The Salt Room springs from the same team that created the much feted Coal Shed, and it benefits from that success for sure. But this is on a much larger scale and instead of focusing on meats the main emphasis is on fish. Hoorah for that, a Brighton Restaurant that reflects the fact that this is a seaside city. How long have we needed that?
I left it a while before visiting, always feeling that a new venture needs a little time to bed in. I finally went along on a very blustery spring evening with my old friend Mr L, I say old but he is still only admitting to being 36, 36 for the last 15 years or more!
The location is superb with a wide terrace that will certainly come into its own in the summer, (if we get one) and a spacious dining room on two levels with a private dining space too.
I was early so I waited at the bar with a G&T from an extensive choice of G&Ts, excellent stuff packed with rosemary and pink peppercorns. When Mr L arrived he had similar but with black peppercorns and we also shared a pot of creamy salt cod paste with cod’s roe, radish and lavash bread. It was very nice indeed.
At our table, with a sea view, we started to peruse the menu and found it very hard to make a decision, the choice is so tempting. One thing we did find easy was kicking off with oysters. We had six Jerseys and six Colchester Natives and all three dressings, the yuzu being the most impressive.
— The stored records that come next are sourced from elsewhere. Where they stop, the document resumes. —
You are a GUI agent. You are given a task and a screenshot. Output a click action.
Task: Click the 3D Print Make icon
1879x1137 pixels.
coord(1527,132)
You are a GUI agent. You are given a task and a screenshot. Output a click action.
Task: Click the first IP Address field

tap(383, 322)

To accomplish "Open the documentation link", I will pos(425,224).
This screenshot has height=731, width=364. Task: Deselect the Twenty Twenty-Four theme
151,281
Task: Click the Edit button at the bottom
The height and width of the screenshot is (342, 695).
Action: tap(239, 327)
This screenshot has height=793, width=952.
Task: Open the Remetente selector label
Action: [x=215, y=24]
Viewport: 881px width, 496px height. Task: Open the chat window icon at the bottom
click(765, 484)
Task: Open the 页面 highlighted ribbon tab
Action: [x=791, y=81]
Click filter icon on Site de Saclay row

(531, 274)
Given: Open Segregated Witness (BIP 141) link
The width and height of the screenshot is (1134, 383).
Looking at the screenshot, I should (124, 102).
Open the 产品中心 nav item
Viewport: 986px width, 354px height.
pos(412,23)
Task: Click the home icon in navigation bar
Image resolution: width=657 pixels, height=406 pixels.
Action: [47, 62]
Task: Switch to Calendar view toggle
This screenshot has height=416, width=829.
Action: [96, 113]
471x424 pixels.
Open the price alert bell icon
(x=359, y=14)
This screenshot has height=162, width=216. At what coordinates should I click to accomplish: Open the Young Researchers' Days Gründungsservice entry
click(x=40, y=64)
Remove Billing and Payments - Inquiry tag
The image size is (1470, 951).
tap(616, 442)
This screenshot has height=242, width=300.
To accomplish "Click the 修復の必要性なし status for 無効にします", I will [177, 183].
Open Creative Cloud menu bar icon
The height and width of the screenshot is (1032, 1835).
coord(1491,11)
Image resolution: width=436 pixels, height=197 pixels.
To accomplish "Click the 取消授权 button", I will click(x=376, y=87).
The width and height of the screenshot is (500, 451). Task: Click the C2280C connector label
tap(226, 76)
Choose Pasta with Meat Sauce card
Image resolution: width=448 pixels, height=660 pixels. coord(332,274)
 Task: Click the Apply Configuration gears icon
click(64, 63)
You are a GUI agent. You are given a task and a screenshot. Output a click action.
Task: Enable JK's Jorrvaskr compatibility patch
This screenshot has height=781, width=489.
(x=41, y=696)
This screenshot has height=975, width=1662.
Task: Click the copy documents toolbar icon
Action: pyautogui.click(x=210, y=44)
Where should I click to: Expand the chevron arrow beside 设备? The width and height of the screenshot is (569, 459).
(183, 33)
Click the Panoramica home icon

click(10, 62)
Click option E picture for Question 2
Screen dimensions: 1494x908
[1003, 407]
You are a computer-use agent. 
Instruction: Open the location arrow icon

Pre-starter polished off, Mr L moved on to the cuttlefish fritters with pickled sea vegetables. They were truly scrummy, unusual and exciting, full marks! I chose the Fire roasted crab claws with garlic, chilli and lime. Oh how I enjoyed the delicious sticky messiness of the dish, I was in fishy heaven!
For his main course Mr L went for the Shoulder of turbot with a warm red wine tartar dressing. He loved it but found it a complex dish to eat easily as the fish is cooked and served on the bone but the dressing makes it awkward to negotiate those bones. It merely hampered his enjoyment rather than spoiling it.
I chose a hearty dish of hake and oxtail. The beefy version of surf and turf and epic in all respects, flavour, style and size. I loved it but it did impact on my enjoyment of two excellent side dishes. The tiny baked potatoes were stunning but the brined and charred leeks with hazelnuts were a revelation, creamy, earthy, slippery and crunchy. I was drawn back to them between each mouthful of delicious fish and melting oxtail.

To drink I chose a bottle of Sicilian white poetically named sigh of the sea. It was a great foil to our rich dishes.
The signature dessert passed our table and looked impressive, but far too big for our now dented appetites. Mr L decided on the blood orange jelly with rapeseed oil, marjoram shortbread and vanilla cream. He loved it, the sharp contrast of citrus and cream. I plumped for the Sussex honey ice cream, milk skin dumpling and toasted rice milk shake. It ticked all my boxes, the wild adventure of the dish balanced by comfortingly familiar flavours.
The Salt Room is a smart and elegant experience. The room is impressive for sure, with a cosmopolitan air that the city needed – but it is the food that really impressed. Adventurous ideas, familiar flavours and confident cooking. Full marks! I will be back very soon to try their very well priced lunch menu.